I just spent the five days at my semi-annual TLC (Transformational Leadership Council) event in Mexico. I come away from each of these conferences with nuggets of great information.
At this conference, one of the presentations that gave me a lot of great nuggets was from my friend, Alex Mandossian. His talk was called “Discover Your Verb.” OK, I thought it sounded a bit weird but his content is always so great, so I didn’t care – I had to be there. I’m glad I was. It was in fact, amazing.
In his talk he said, the “biggest lesson I’ve learned over the years is the one thing that makes a great business person and leader is: movement!”

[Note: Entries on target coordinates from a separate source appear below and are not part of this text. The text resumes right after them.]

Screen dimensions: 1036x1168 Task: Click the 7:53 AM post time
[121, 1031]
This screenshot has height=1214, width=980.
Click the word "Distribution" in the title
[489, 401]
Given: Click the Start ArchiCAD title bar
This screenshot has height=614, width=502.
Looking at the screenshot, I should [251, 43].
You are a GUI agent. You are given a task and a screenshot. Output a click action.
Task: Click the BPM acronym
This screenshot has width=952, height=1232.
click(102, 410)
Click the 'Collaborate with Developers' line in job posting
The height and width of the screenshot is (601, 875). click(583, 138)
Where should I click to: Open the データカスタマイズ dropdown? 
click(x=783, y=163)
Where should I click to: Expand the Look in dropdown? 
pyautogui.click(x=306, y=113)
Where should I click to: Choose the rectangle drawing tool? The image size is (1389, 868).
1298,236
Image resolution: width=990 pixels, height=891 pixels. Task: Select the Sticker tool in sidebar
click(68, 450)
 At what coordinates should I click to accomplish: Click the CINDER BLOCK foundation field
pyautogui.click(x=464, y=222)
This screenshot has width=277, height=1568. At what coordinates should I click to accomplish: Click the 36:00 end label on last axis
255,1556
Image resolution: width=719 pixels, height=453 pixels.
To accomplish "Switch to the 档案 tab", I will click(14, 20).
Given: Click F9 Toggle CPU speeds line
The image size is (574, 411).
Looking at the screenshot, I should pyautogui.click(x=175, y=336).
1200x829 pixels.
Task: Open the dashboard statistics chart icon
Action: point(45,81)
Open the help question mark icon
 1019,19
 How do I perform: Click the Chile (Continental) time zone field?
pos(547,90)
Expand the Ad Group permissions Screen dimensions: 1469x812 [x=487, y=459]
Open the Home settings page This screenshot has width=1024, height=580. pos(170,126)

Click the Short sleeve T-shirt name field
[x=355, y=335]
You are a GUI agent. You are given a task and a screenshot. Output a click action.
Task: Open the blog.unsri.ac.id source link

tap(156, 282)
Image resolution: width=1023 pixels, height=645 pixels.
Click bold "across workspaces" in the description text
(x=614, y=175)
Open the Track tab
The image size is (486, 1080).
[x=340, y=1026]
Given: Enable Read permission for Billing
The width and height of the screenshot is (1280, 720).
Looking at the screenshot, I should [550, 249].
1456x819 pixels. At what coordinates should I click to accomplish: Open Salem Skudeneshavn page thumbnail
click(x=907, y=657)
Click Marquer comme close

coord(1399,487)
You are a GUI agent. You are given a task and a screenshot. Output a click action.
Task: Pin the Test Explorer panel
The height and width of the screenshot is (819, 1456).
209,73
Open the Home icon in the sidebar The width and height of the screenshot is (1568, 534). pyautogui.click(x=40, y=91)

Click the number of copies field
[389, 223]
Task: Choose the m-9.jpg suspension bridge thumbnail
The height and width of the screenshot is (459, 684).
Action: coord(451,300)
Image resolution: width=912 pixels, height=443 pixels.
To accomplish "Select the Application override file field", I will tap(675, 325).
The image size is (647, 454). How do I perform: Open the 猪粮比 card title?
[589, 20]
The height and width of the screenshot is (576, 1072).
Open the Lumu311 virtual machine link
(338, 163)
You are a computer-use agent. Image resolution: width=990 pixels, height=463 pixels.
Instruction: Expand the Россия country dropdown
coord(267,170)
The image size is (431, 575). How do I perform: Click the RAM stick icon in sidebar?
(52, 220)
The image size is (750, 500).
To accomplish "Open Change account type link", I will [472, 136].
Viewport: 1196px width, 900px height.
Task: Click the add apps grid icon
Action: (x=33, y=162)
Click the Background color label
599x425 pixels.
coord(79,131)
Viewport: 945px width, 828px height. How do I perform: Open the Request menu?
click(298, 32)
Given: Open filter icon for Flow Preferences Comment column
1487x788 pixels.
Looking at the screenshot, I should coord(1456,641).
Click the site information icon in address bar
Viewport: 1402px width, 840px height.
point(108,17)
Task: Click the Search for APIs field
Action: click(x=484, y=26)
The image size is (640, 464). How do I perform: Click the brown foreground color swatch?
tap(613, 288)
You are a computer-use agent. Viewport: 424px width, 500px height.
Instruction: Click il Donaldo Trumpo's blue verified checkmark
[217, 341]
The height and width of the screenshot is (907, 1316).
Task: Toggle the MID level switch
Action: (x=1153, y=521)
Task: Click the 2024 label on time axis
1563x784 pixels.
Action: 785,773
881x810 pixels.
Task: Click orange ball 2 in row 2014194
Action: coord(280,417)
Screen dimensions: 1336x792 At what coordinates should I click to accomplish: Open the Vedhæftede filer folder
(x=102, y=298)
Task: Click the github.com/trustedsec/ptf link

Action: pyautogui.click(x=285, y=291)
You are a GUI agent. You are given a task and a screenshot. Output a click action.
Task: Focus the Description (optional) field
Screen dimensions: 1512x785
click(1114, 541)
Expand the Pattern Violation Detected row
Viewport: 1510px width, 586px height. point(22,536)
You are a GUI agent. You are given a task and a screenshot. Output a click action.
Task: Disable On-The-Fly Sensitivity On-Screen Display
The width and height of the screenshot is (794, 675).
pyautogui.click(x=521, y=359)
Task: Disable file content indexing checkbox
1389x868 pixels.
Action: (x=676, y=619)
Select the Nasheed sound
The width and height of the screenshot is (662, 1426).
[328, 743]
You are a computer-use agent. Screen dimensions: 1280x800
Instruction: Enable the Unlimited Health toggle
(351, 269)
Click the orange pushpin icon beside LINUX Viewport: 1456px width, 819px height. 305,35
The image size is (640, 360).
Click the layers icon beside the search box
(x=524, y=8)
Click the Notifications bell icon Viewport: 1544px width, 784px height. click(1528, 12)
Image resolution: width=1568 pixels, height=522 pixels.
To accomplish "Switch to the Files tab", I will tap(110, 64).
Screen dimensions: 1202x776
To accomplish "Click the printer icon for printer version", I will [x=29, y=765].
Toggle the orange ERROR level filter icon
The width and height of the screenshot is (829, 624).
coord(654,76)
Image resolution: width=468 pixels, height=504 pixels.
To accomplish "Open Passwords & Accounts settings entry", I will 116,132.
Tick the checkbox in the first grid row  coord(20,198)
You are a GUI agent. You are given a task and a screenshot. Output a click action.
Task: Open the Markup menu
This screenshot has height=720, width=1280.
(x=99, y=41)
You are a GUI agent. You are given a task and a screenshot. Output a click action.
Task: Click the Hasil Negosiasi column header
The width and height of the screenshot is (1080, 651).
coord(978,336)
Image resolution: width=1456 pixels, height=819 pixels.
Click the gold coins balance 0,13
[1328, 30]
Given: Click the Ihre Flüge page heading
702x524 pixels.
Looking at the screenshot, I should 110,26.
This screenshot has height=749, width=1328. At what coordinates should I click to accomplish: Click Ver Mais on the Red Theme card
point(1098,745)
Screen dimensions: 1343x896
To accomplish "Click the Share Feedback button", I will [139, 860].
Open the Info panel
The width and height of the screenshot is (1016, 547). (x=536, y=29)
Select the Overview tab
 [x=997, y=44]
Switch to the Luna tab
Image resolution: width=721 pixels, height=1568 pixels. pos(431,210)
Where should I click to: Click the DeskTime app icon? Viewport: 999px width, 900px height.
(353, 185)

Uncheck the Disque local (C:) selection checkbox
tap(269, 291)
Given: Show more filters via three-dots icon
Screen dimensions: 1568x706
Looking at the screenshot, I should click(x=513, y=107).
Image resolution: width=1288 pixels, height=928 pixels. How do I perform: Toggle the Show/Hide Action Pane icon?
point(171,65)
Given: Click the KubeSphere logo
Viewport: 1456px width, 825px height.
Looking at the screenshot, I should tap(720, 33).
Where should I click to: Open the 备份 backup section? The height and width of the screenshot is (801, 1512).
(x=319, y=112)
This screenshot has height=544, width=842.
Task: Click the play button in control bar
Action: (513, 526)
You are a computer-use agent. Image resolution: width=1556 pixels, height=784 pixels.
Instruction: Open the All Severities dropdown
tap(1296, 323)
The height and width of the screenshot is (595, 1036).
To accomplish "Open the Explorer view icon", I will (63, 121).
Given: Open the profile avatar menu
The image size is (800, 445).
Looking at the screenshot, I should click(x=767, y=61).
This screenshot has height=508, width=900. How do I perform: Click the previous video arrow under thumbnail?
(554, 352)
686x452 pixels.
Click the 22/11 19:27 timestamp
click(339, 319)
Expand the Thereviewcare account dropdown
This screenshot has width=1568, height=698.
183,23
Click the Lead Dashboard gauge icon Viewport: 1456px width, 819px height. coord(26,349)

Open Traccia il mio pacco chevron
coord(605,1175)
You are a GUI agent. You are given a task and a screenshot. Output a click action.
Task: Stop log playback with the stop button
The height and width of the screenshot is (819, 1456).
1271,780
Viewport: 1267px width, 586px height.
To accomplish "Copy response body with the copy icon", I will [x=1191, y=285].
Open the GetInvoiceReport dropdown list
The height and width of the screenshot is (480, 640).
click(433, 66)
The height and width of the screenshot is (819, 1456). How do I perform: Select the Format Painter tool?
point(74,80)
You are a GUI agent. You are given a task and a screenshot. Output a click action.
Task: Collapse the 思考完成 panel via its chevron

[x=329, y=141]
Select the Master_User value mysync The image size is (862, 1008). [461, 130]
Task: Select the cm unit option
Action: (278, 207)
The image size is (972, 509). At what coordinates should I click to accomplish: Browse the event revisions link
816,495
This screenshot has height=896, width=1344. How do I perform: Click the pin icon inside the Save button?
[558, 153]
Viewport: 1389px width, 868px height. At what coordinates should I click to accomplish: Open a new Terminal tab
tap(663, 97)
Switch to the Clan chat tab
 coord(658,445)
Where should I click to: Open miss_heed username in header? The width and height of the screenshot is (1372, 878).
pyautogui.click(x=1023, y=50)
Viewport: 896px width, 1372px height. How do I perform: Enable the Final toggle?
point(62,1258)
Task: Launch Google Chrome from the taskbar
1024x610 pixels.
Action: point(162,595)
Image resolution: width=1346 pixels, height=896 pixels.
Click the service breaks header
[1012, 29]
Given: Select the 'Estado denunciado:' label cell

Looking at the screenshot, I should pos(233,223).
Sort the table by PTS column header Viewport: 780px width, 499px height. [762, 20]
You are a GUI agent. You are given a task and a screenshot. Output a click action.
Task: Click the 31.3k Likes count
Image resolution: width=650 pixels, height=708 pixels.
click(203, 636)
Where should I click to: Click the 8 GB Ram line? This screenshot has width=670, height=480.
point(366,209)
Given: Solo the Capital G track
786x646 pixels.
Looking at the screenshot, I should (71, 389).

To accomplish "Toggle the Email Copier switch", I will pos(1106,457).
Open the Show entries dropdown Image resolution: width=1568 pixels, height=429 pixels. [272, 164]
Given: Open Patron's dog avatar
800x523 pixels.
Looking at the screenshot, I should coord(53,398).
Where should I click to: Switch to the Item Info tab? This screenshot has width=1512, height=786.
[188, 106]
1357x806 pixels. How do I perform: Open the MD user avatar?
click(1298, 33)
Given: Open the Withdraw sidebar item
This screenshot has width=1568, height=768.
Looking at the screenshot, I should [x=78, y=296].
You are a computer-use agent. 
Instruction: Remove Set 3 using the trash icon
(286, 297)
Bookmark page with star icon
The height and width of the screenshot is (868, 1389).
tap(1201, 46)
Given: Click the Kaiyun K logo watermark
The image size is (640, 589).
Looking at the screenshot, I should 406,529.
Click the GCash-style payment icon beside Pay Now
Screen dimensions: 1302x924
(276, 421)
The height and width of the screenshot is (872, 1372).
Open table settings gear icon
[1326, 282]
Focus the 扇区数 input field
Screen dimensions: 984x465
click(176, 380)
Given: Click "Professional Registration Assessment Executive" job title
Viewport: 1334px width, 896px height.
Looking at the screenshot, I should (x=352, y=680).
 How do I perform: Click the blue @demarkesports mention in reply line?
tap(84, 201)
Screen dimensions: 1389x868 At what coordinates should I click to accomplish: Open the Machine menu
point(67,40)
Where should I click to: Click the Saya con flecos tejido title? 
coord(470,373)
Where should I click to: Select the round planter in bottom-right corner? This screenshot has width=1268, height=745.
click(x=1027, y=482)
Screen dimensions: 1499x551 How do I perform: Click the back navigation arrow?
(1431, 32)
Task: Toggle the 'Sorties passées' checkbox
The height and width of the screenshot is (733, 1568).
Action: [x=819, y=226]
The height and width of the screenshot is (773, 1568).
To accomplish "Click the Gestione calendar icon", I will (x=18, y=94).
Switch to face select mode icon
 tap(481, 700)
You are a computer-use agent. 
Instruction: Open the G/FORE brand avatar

Albert Einstein once said that “nothing happens until something moves.” This is true in business and in leadership because without movement, change is not possible.
Alex told the story of a legendary ad man, Leo Burnett from Chicago. He said that “Burnett once put his staff to the task of analyzing 62 ads that failed to move merchandise. Why did they fail? Burnett said it was due to too many adjectives because adjectives (like “extremely”) don’t move people, instead they spark skepticism and doubt in our minds. In fact, of the 12,758 words of those failed ads, 24.1% were adjectives! Translation: more adjectives means less movement.”
Alex said that in comparison, Lincoln’s Gettysburg Address contains only 13.1% adjective-to-total-word ratio and Churchill’s “Blood, Sweat and Tears” speech has 12.3%.
If adjectives are the problem, then what is the solution? Alex said that it’s not nouns – it’s about verbs or action words.
Verbs increase persuasion power and move people according to Alex. The greatest thought leaders in history lived their lives as verbs.